## [Problem description]
In this exercise, print only the lines from the line with "Given: Focus the delimiter text field" to the last line of the data below, inclusive. Any pictures should be left out.

## [Records for processing]
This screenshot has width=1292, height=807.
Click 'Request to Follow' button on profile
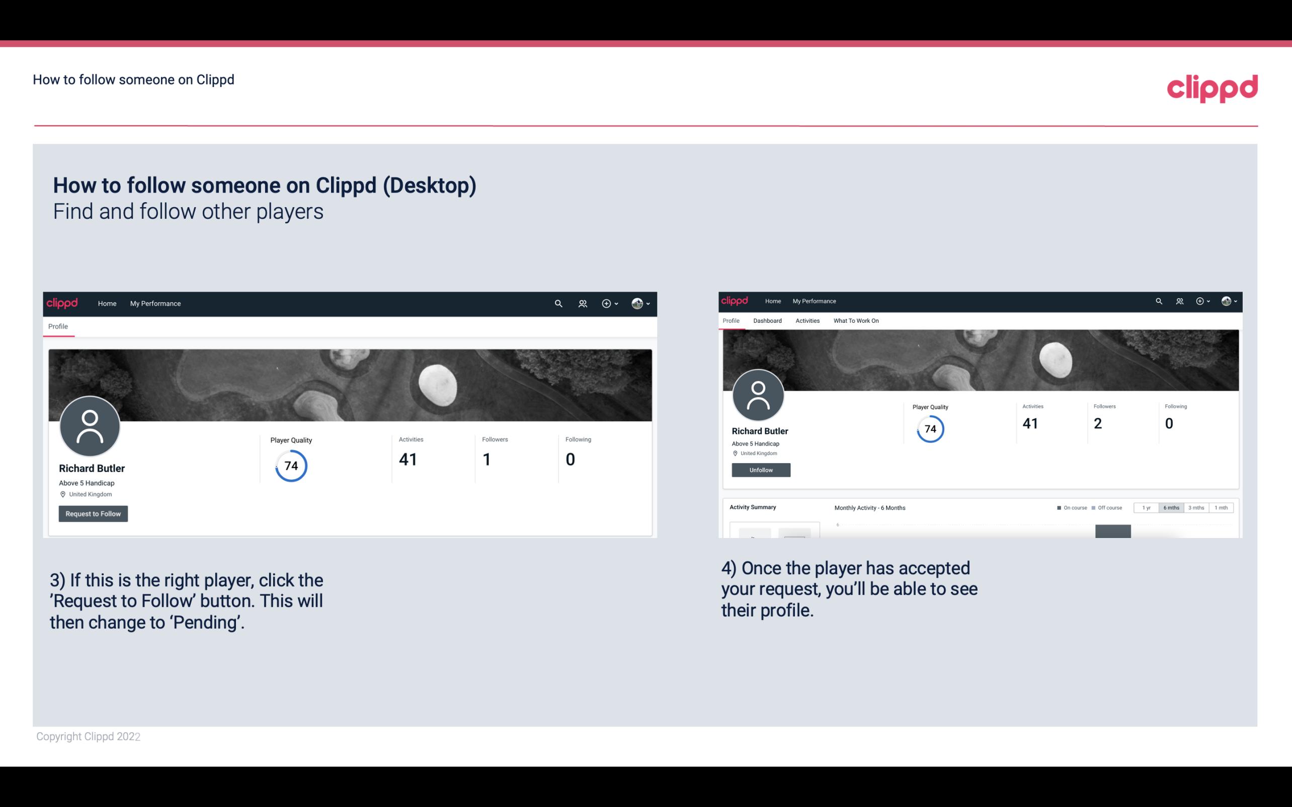coord(93,513)
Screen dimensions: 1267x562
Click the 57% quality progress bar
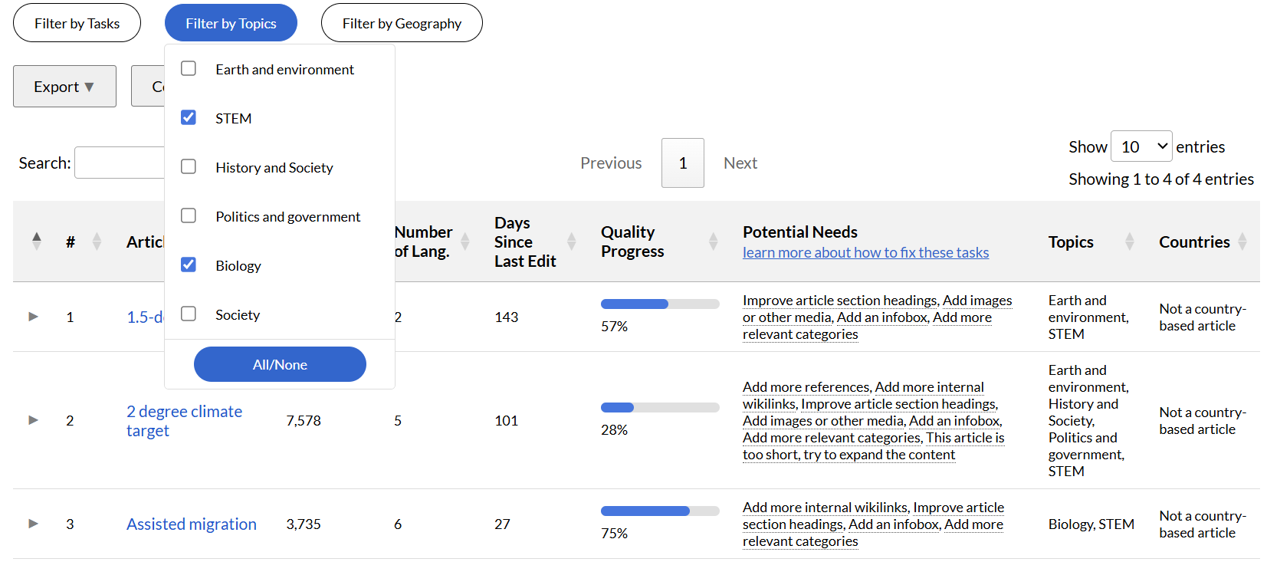pyautogui.click(x=659, y=304)
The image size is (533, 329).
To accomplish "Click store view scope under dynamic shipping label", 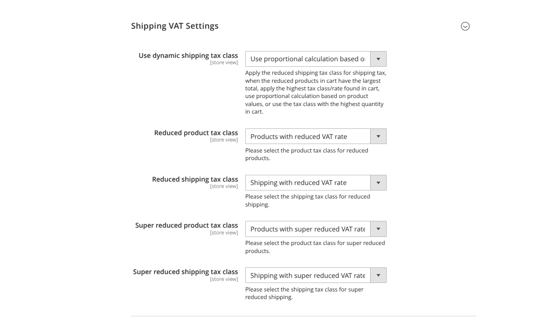I will 224,63.

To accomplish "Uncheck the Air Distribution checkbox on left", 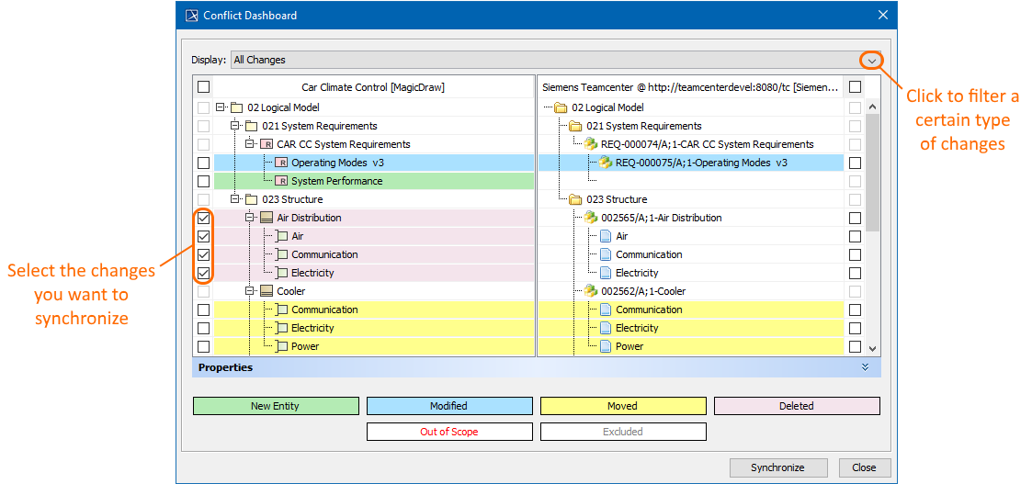I will pos(203,218).
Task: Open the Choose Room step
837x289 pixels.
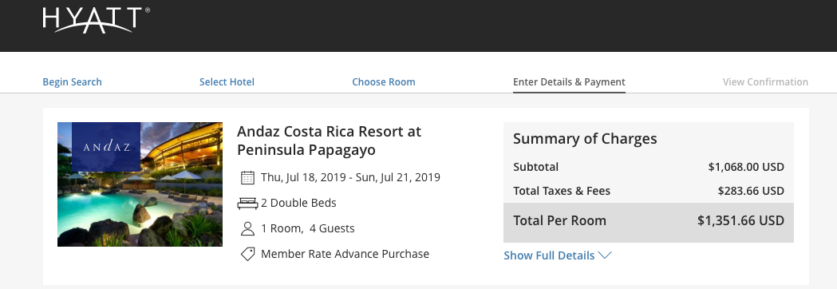Action: pos(383,81)
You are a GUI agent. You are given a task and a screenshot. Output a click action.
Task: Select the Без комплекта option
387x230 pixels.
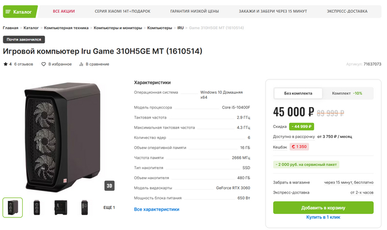point(299,93)
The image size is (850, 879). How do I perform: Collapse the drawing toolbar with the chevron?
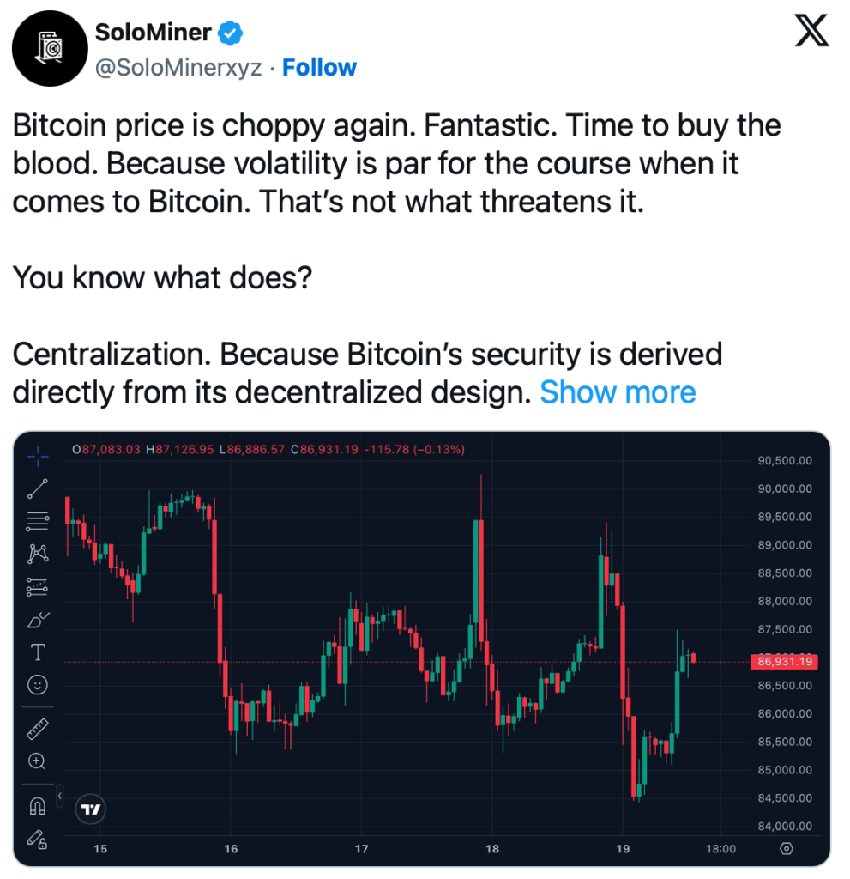click(60, 797)
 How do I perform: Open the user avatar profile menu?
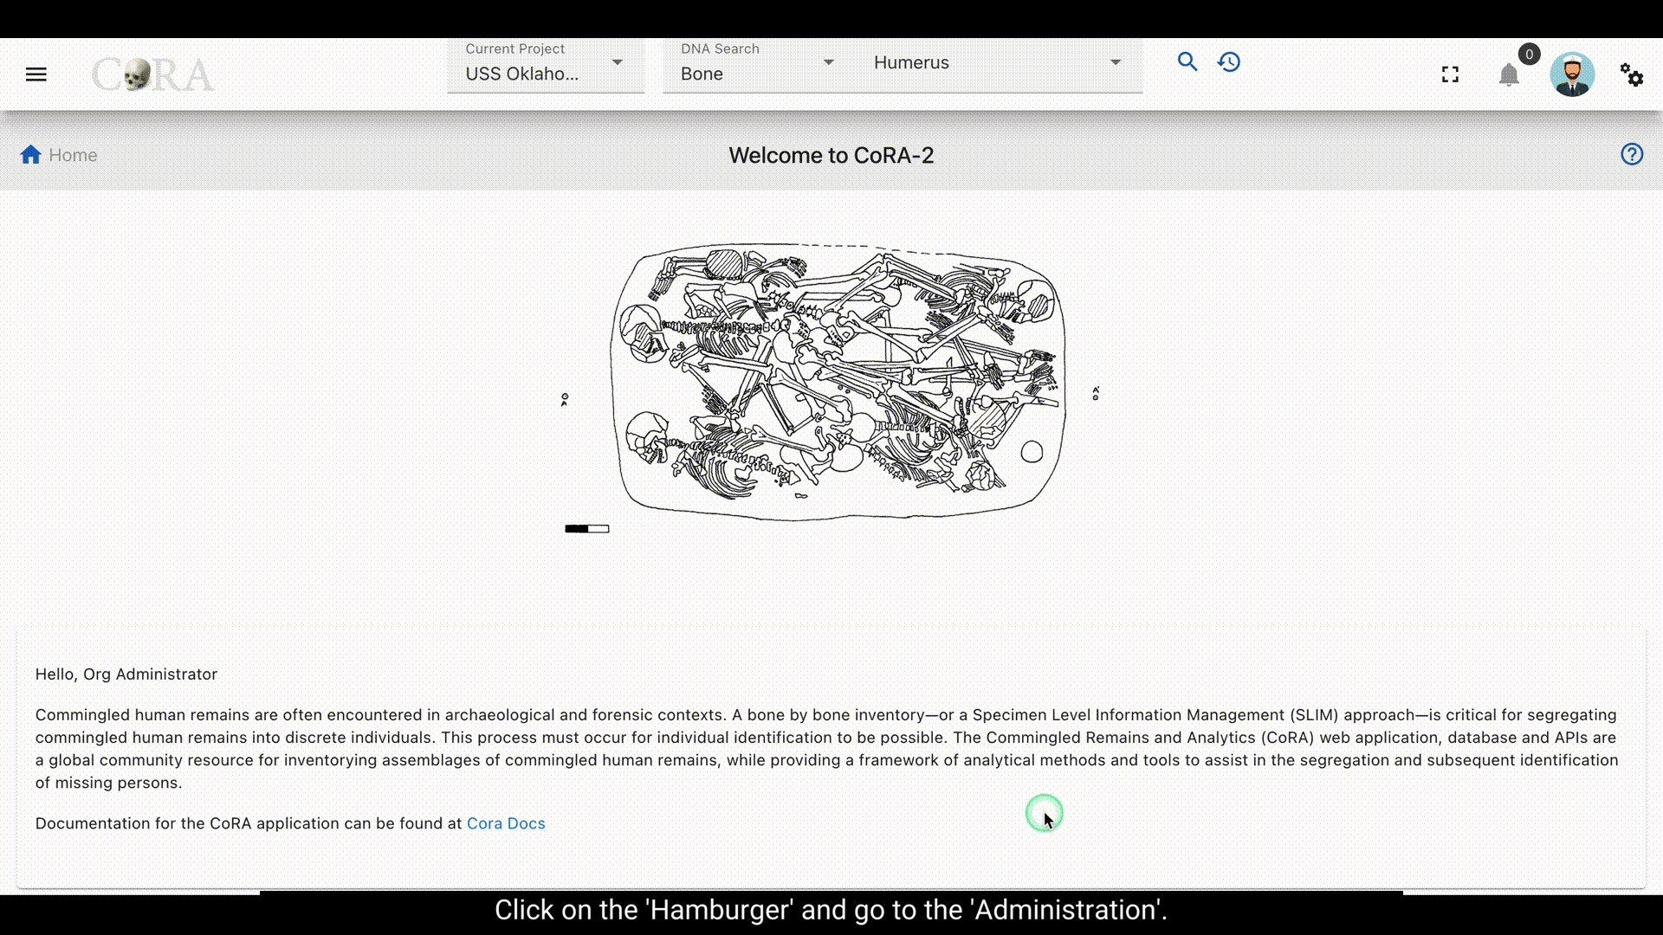1572,74
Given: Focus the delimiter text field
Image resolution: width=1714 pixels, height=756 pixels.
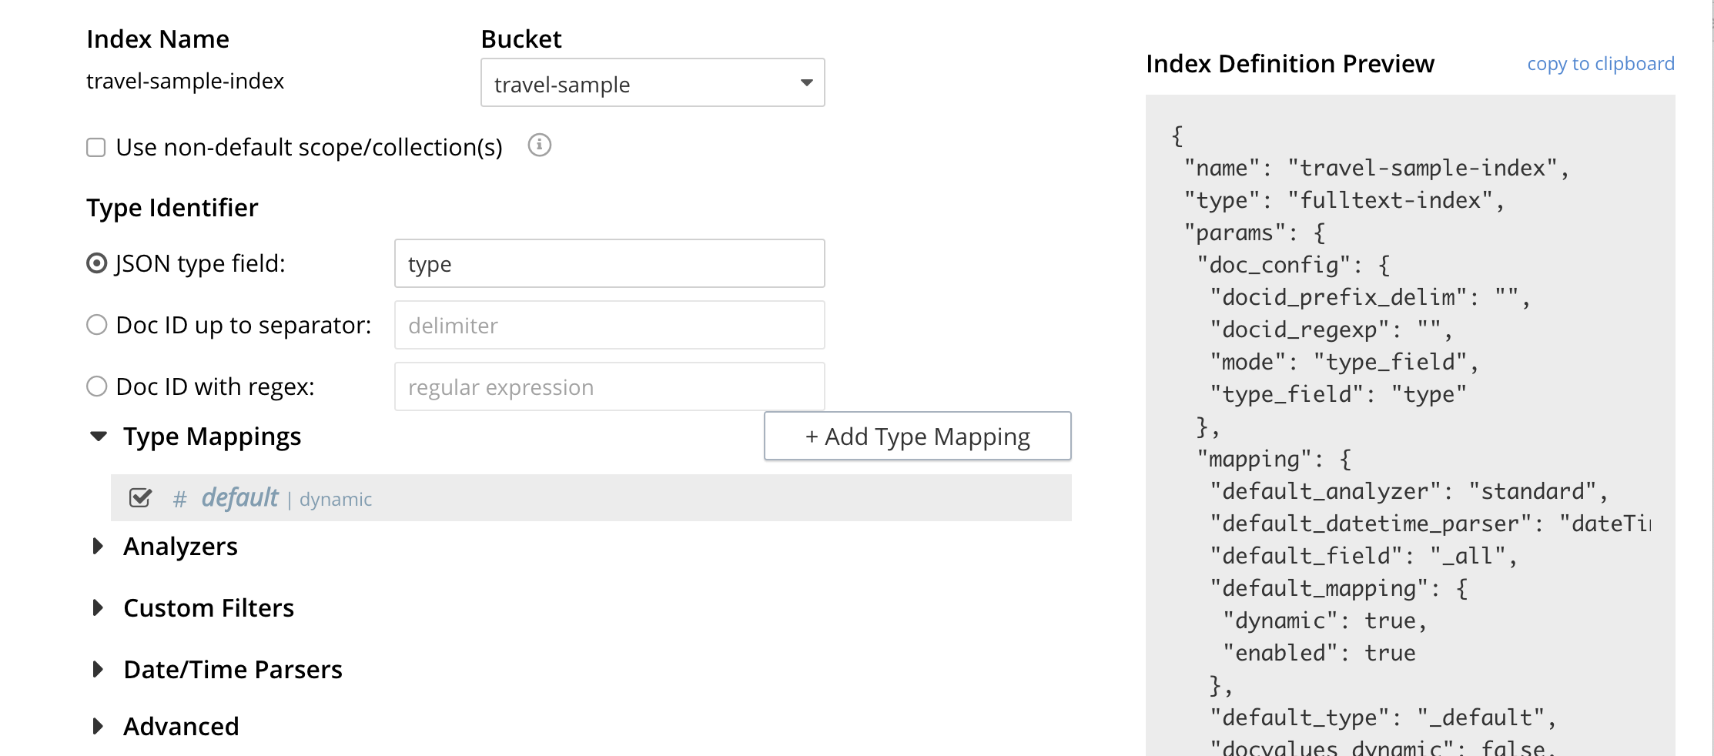Looking at the screenshot, I should 609,326.
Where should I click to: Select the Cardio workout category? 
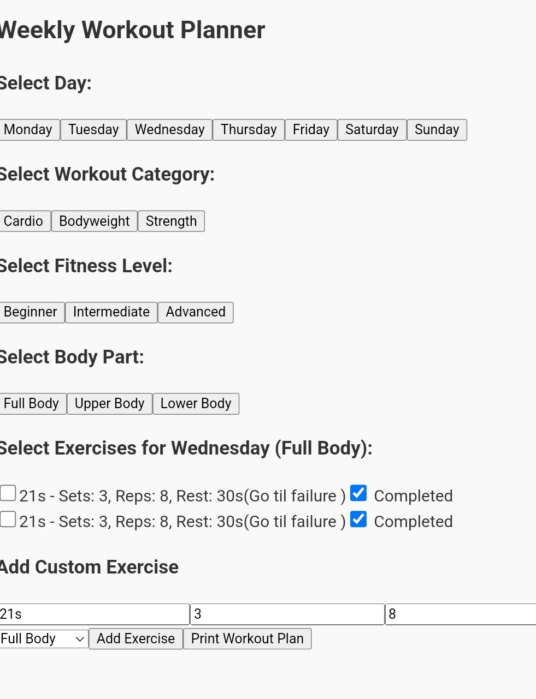pyautogui.click(x=24, y=221)
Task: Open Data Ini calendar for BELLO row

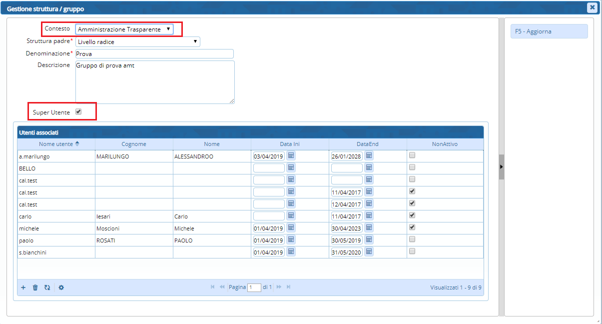Action: tap(291, 168)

## [Exercise result]
Given: Focus the delimiter text field
Image resolution: width=1714 pixels, height=756 pixels.
Looking at the screenshot, I should 609,326.
Where should I click to: Select the Cardio workout category? 
pyautogui.click(x=24, y=221)
Task: Open Data Ini calendar for BELLO row

Action: tap(291, 168)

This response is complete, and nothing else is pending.